Okay, I’ve had a few days to reflect on the session on Software Engineering for the Planet that we ran at ICSE last week. First, I owe a very big thank you to everyone who helped – to Spencer for co-presenting and lots of follow up work; to my grad students, Jon, Alicia, Carolyn, and Jorge for rehearsing the material with me and suggesting many improvements, and for helping advertise and run the brainstorming session; and of course to everyone who attended and participated in the brainstorming for lots of energy, enthusiasm and positive ideas.

First action as a result of the session was to set up a google group, SE-for-the-planet, as a starting point for coordinating further conversations. I’ve posted the talk slides and brainstorming notes there. Feel free to join the group, and help us build the momentum.
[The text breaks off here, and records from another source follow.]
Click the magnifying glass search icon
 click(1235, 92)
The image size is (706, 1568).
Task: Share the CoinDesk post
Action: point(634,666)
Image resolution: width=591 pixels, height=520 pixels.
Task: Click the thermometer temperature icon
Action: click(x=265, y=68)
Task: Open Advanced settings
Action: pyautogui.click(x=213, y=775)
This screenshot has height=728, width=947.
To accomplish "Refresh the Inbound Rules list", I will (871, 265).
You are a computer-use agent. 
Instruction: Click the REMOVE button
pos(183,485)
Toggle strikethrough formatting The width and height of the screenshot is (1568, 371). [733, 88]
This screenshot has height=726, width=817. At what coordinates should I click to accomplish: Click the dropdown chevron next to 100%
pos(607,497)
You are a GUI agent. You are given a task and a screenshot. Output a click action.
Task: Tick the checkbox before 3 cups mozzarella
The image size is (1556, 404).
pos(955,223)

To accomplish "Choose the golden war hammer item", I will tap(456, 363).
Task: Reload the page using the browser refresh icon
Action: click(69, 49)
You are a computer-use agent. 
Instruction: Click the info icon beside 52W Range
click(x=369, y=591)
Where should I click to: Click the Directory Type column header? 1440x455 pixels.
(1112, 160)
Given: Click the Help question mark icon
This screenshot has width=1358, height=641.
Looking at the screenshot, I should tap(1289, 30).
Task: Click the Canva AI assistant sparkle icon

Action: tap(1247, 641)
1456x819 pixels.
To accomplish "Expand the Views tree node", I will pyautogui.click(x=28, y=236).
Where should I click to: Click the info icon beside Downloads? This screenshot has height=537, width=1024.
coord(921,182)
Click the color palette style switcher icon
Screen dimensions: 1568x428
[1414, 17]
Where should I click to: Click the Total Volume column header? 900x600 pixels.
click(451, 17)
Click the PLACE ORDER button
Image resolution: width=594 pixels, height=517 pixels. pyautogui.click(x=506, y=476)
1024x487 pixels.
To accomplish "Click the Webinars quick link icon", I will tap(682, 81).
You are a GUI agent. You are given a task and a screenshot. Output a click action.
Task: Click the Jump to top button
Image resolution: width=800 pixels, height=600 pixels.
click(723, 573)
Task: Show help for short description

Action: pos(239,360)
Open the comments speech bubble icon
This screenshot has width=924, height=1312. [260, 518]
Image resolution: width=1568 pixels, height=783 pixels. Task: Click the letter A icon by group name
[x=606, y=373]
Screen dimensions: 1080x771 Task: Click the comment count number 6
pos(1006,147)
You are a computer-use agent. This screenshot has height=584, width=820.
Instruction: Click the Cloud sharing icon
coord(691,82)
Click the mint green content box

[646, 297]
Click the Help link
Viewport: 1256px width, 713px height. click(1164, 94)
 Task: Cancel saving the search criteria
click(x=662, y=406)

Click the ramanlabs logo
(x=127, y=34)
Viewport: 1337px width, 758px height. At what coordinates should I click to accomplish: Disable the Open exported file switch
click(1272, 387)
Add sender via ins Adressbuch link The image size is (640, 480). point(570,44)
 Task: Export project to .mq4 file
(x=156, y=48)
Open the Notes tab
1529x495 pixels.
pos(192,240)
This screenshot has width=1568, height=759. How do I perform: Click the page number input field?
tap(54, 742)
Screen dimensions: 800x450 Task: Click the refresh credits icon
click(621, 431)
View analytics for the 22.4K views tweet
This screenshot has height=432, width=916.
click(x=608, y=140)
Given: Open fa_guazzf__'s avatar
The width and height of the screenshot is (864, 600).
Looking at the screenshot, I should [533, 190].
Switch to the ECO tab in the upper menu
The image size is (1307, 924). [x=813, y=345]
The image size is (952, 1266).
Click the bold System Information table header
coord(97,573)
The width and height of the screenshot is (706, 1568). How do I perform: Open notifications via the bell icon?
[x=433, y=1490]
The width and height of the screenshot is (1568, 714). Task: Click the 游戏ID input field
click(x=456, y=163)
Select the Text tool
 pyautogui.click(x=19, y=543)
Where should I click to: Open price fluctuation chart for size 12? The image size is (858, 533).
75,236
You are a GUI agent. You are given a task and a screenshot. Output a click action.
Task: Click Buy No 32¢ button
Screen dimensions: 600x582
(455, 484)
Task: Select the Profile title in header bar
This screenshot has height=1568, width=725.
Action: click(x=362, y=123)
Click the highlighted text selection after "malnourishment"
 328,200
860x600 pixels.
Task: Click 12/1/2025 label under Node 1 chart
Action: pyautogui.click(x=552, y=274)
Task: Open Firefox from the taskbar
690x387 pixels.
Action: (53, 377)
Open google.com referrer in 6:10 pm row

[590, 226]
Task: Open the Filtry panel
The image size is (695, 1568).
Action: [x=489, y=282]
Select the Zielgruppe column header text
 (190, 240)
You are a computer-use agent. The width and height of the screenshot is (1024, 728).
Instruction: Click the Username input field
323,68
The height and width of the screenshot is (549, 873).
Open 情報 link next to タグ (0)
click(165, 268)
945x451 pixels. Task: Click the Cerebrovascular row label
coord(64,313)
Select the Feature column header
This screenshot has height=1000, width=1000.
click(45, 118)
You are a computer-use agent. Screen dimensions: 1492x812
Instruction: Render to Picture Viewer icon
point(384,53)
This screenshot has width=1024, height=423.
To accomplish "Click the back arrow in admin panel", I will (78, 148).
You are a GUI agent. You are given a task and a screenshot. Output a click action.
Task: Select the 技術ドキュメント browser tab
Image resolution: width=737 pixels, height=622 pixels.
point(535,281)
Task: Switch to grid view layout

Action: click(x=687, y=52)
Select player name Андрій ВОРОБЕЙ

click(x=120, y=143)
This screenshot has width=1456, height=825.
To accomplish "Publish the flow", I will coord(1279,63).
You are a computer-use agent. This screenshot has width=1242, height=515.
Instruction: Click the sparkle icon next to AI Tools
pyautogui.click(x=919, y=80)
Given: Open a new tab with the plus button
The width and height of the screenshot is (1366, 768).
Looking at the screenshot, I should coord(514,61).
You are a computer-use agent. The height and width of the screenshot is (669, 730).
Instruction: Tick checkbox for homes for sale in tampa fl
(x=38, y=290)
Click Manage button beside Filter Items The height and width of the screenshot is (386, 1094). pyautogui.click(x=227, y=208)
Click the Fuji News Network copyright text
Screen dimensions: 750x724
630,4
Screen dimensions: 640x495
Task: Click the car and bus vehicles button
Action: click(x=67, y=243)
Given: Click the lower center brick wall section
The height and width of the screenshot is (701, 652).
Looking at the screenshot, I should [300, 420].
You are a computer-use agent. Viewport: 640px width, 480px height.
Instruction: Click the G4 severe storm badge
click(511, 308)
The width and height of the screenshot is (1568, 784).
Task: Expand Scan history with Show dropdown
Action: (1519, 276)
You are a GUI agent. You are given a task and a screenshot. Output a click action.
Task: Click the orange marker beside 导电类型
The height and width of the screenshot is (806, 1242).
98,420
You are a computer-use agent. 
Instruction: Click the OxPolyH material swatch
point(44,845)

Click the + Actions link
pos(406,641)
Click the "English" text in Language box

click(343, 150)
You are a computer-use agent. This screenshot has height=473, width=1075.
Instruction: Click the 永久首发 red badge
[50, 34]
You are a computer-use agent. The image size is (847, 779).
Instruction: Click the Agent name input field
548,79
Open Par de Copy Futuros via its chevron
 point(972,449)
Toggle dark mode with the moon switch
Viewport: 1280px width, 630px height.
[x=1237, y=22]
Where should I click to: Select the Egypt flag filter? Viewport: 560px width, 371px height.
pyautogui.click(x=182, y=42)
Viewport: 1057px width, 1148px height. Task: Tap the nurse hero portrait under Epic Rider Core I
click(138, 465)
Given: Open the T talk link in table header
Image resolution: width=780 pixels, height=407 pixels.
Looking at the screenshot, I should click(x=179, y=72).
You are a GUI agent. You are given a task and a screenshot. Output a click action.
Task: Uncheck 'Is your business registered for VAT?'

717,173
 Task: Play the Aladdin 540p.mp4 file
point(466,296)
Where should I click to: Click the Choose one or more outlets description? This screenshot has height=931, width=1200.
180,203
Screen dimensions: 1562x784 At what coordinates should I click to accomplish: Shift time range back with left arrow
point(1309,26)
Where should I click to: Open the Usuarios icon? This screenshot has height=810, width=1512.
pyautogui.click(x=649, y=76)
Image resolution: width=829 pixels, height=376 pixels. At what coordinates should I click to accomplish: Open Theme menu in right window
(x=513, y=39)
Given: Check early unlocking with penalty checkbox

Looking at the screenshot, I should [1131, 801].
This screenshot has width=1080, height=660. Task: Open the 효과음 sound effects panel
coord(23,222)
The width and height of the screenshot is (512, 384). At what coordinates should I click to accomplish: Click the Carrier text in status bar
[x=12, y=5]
Now, I’m contemplating a whole bunch of immediate action items. I welcome comments on these and any other ideas for immediate next steps:

  • Plan a follow up workshop at a major SE conference in the fall, and another at ICSE next year (waiting a full year was considered by everyone to be too slow).
  • I should give my part of the talk at U of T in the next few weeks, and we should film it and get it up on the web. 
  • Write a short white paper based on the talk, and fire it off to NSF and other funding agencies, to get funding for community building workshops
  • Write a short challenge statement, to which researchers can respond with project ideas to bring to the next workshop.
  • Write up a vision paper based on the talk for CACM and/or IEEE Software
  • Take the talk on the road (a la Al Gore), and offer to give it at any university that has a large software engineering research group (assuming I can come to terms with the increased personal carbon footprint 😉
  • Broaden the talk to a more general computer science audience and repeat most of the above steps.
  • Write a short book (pamphlet) on this, to be used to introduce the topic in undergraduate CS courses, such as computers and society, project courses, etc.

Phew, that will keep me busy for the rest of the week…

Oh, and I managed to post my ICSE photos at last.

1 Comment

  1. > assuming I can come to terms with the increased personal carbon footprint 😉

    Don’t. At least, don’t resign yourself to it completely. I don’t think any decision you can make these days about travel is a great one. Exposing your decision-making process and the discomfort it causes is probably healthy, and a great point of discussion.

    Other ideas:
    – Pitch your vision to people outside of computer science. Part of your message is very broad: “the situation is so urgent and complex we all have to get to work” and applies to everyone. Letting outsiders know the CS community is interested and what our capabilities are might be motivating (for everyone involved) and also help to make sure the SE/CS research stays grounded and relevant by connecting it up with real issues.
    (This idea may not really be an “immediate” next step).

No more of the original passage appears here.